Question

Find the exact value of the expression without using your GDC.$$10^{\log \pi}$$

Answer

**step1 Identify the base of the logarithm**

When a logarithm is written as $$\log x$$ without an explicit base, it typically refers to the common logarithm, which has a base of 10. Therefore, $$\log \pi$$ can be written as $$\log_{10} \pi$$.

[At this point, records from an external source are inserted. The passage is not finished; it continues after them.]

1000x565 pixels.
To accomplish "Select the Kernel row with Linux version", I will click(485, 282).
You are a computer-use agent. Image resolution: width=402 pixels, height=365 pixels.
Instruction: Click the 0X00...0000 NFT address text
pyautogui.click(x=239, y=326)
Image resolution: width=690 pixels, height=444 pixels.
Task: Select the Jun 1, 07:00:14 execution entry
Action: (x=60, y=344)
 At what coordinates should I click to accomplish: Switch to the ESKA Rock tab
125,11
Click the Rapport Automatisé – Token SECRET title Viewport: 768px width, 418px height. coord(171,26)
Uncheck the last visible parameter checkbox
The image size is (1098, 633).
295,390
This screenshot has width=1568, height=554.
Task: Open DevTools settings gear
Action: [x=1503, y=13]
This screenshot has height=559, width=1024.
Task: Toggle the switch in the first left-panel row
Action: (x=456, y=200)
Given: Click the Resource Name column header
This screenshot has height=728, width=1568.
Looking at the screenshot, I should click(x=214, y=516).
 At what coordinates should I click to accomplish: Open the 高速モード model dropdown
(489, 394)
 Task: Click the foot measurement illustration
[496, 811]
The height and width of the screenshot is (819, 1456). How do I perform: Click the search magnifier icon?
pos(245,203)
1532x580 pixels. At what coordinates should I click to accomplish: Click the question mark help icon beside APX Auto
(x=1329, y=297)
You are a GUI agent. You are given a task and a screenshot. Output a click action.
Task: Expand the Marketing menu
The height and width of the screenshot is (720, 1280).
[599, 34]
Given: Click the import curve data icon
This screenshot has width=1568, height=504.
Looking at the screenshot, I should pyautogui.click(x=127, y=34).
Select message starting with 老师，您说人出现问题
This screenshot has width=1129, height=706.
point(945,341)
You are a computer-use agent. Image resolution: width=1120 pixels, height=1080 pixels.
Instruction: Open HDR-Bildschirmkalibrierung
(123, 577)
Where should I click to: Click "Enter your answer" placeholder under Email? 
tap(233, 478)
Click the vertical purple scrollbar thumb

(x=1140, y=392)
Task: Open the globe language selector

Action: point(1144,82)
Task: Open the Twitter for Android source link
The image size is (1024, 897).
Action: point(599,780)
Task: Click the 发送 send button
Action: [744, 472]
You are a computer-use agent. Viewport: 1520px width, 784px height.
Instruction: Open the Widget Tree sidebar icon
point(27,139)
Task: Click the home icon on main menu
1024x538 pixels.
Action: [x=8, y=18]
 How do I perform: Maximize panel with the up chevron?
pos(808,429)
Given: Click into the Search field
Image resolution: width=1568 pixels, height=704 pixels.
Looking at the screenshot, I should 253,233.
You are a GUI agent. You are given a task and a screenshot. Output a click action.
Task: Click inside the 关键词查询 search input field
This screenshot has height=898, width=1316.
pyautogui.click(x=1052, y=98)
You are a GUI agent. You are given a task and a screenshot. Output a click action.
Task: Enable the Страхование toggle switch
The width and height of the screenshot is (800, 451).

$$\log \pi = \log_{10} \pi$$

**step2 Apply the fundamental property of logarithms**

There is a fundamental property of logarithms that states: For any positive base $$b$$ (where $$b \neq 1$$) and any positive number $$x$$, $$b^{\log_b x} = x$$. This property directly links exponential and logarithmic functions.

$$b^{\log_b x} = x$$

**step3 Substitute the values into the property**

In the given expression, $$10^{\log \pi}$$, the base of the exponent is $$b = 10$$ and the number inside the logarithm is $$x = \pi$$. Applying the property from the previous step:

$$10^{\log_{10} \pi} = \pi$$

Alternative answer

Answer: $\pi$ Explain
This is a question about how exponents and logarithms are opposites of each other . The solving step is:

Okay, so this problem looks a little fancy, but it's actually super neat and simple!

1. First, let's remember what "log" means. When you see something like $\log \pi$, if there's no little number written at the bottom (called the base), it usually means the base is 10. So, $\log \pi$ is the same as $\log_{10} \pi$.

2. Now, what does $\log_{10} \pi$ *mean*? It's like asking a question: "What power do I need to raise the number 10 to, to get the number $\pi$?" Let's say that unknown power is "M". So, we are saying that $10^M = \pi$. And because of how logarithms work, "M" is exactly what $\log_{10} \pi$ is! So, $M = \log_{10} \pi$.

3. The problem is asking us to find the value of $10^{\log \pi}$. Since we just figured out that $\log \pi$ (which is $\log_{10} \pi$) is the power "M" that turns 10 into $\pi$, then what happens when we put "M" back as the power of 10? We get $10^M$.

4. And guess what $10^M$ equals? From step 2, we know that $10^M = \pi$.

So, $10^{\log \pi}$ is just $\pi$! It's like they're inverses of each other, canceling each other out and leaving just the number inside the log. Cool, right?

Alternative answer

Answer: $\pi$ Explain
This is a question about how logarithms work with exponents, especially when they are "inverses" of each other! . The solving step is:

1. First, when we see 'log' without a little number at the bottom (like log₂ or log₅), it usually means 'log base 10'. So, $\log \pi$ is the same as $\log_{10} \pi$.
2. Now our problem looks like this: $10^{\log_{10} \pi}$.
3. There's a super neat trick with logs and exponents! If you have a number (like 10) raised to the power of a logarithm with the *same base* (like log base 10), then they just "cancel each other out" and you're left with the number inside the log. It's like how adding 5 and then subtracting 5 gets you back to where you started!
4. So, $10^{\log_{10} \pi}$ is simply $\pi$. It's the exact value, just like the problem asked!